→ **Records for this task**:
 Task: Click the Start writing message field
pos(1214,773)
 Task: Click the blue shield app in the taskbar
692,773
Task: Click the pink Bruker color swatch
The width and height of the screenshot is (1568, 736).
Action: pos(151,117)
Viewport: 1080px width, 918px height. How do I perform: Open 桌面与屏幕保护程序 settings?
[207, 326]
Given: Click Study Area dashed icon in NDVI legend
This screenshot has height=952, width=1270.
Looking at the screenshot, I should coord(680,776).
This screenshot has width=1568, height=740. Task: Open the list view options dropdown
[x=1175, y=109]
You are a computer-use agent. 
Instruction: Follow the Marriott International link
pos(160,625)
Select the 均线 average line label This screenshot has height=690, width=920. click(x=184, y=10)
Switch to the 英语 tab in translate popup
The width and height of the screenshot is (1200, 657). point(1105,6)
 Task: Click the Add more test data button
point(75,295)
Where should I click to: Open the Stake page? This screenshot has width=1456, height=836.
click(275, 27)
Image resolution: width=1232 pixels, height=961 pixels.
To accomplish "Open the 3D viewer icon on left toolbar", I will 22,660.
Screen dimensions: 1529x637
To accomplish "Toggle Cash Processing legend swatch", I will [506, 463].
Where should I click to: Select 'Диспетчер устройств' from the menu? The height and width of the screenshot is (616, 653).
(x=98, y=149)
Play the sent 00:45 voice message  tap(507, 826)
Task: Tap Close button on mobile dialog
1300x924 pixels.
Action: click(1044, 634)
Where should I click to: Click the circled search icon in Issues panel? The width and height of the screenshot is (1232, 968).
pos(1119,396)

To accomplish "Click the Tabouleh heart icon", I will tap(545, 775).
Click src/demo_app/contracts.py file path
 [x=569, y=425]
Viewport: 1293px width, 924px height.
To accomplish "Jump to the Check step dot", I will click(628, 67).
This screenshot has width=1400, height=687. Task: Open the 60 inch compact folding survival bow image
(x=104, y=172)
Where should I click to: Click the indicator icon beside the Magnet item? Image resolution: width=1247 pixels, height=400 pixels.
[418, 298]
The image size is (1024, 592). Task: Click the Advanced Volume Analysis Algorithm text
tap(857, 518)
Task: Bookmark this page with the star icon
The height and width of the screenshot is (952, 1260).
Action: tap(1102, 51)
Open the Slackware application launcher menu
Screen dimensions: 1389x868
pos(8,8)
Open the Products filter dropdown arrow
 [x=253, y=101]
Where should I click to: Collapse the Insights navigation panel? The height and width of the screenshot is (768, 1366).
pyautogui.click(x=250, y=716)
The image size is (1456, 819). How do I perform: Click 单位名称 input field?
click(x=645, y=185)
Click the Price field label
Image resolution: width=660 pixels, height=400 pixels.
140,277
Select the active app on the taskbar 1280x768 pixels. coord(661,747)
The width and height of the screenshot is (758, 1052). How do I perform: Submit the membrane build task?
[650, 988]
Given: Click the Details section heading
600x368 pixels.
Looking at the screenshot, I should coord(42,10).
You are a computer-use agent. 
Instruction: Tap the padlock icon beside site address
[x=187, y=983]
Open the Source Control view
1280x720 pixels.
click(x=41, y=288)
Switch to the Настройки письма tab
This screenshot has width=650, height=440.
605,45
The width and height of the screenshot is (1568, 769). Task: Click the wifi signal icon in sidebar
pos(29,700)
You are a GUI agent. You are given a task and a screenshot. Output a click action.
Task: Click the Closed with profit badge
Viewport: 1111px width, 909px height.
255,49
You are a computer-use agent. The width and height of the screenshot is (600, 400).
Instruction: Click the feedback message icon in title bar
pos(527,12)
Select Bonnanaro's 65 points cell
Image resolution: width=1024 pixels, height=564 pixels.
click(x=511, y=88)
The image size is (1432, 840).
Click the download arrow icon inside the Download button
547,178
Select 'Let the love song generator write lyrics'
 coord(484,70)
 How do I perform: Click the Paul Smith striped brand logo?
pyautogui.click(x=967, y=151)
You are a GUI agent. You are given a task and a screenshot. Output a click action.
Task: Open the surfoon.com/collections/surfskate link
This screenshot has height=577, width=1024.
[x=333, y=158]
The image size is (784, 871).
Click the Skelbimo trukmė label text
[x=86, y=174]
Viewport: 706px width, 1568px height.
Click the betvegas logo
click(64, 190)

→ **Task details**: Please reproduce each of the records above line for line, with no changes.

→ **Exercise answer**:
 Task: Click the Start writing message field
pos(1214,773)
 Task: Click the blue shield app in the taskbar
692,773
Task: Click the pink Bruker color swatch
The width and height of the screenshot is (1568, 736).
Action: pos(151,117)
Viewport: 1080px width, 918px height. How do I perform: Open 桌面与屏幕保护程序 settings?
[207, 326]
Given: Click Study Area dashed icon in NDVI legend
This screenshot has height=952, width=1270.
Looking at the screenshot, I should coord(680,776).
This screenshot has width=1568, height=740. Task: Open the list view options dropdown
[x=1175, y=109]
You are a computer-use agent. 
Instruction: Follow the Marriott International link
pos(160,625)
Select the 均线 average line label This screenshot has height=690, width=920. click(x=184, y=10)
Switch to the 英语 tab in translate popup
The width and height of the screenshot is (1200, 657). point(1105,6)
 Task: Click the Add more test data button
point(75,295)
Where should I click to: Open the Stake page? This screenshot has width=1456, height=836.
click(275, 27)
Image resolution: width=1232 pixels, height=961 pixels.
To accomplish "Open the 3D viewer icon on left toolbar", I will 22,660.
Screen dimensions: 1529x637
To accomplish "Toggle Cash Processing legend swatch", I will [506, 463].
Where should I click to: Select 'Диспетчер устройств' from the menu? The height and width of the screenshot is (616, 653).
(x=98, y=149)
Play the sent 00:45 voice message  tap(507, 826)
Task: Tap Close button on mobile dialog
1300x924 pixels.
Action: click(1044, 634)
Where should I click to: Click the circled search icon in Issues panel? The width and height of the screenshot is (1232, 968).
pos(1119,396)

To accomplish "Click the Tabouleh heart icon", I will tap(545, 775).
Click src/demo_app/contracts.py file path
 [x=569, y=425]
Viewport: 1293px width, 924px height.
To accomplish "Jump to the Check step dot", I will click(628, 67).
This screenshot has width=1400, height=687. Task: Open the 60 inch compact folding survival bow image
(x=104, y=172)
Where should I click to: Click the indicator icon beside the Magnet item? Image resolution: width=1247 pixels, height=400 pixels.
[418, 298]
The image size is (1024, 592). Task: Click the Advanced Volume Analysis Algorithm text
tap(857, 518)
Task: Bookmark this page with the star icon
The height and width of the screenshot is (952, 1260).
Action: tap(1102, 51)
Open the Slackware application launcher menu
Screen dimensions: 1389x868
pos(8,8)
Open the Products filter dropdown arrow
 [x=253, y=101]
Where should I click to: Collapse the Insights navigation panel? The height and width of the screenshot is (768, 1366).
pyautogui.click(x=250, y=716)
The image size is (1456, 819). How do I perform: Click 单位名称 input field?
click(x=645, y=185)
Click the Price field label
Image resolution: width=660 pixels, height=400 pixels.
140,277
Select the active app on the taskbar 1280x768 pixels. coord(661,747)
The width and height of the screenshot is (758, 1052). How do I perform: Submit the membrane build task?
[650, 988]
Given: Click the Details section heading
600x368 pixels.
Looking at the screenshot, I should coord(42,10).
You are a computer-use agent. 
Instruction: Tap the padlock icon beside site address
[x=187, y=983]
Open the Source Control view
1280x720 pixels.
click(x=41, y=288)
Switch to the Настройки письма tab
This screenshot has width=650, height=440.
605,45
The width and height of the screenshot is (1568, 769). Task: Click the wifi signal icon in sidebar
pos(29,700)
You are a GUI agent. You are given a task and a screenshot. Output a click action.
Task: Click the Closed with profit badge
Viewport: 1111px width, 909px height.
255,49
You are a computer-use agent. The width and height of the screenshot is (600, 400).
Instruction: Click the feedback message icon in title bar
pos(527,12)
Select Bonnanaro's 65 points cell
Image resolution: width=1024 pixels, height=564 pixels.
click(x=511, y=88)
The image size is (1432, 840).
Click the download arrow icon inside the Download button
547,178
Select 'Let the love song generator write lyrics'
 coord(484,70)
 How do I perform: Click the Paul Smith striped brand logo?
pyautogui.click(x=967, y=151)
You are a GUI agent. You are given a task and a screenshot. Output a click action.
Task: Open the surfoon.com/collections/surfskate link
This screenshot has height=577, width=1024.
[x=333, y=158]
The image size is (784, 871).
Click the Skelbimo trukmė label text
[x=86, y=174]
Viewport: 706px width, 1568px height.
Click the betvegas logo
click(64, 190)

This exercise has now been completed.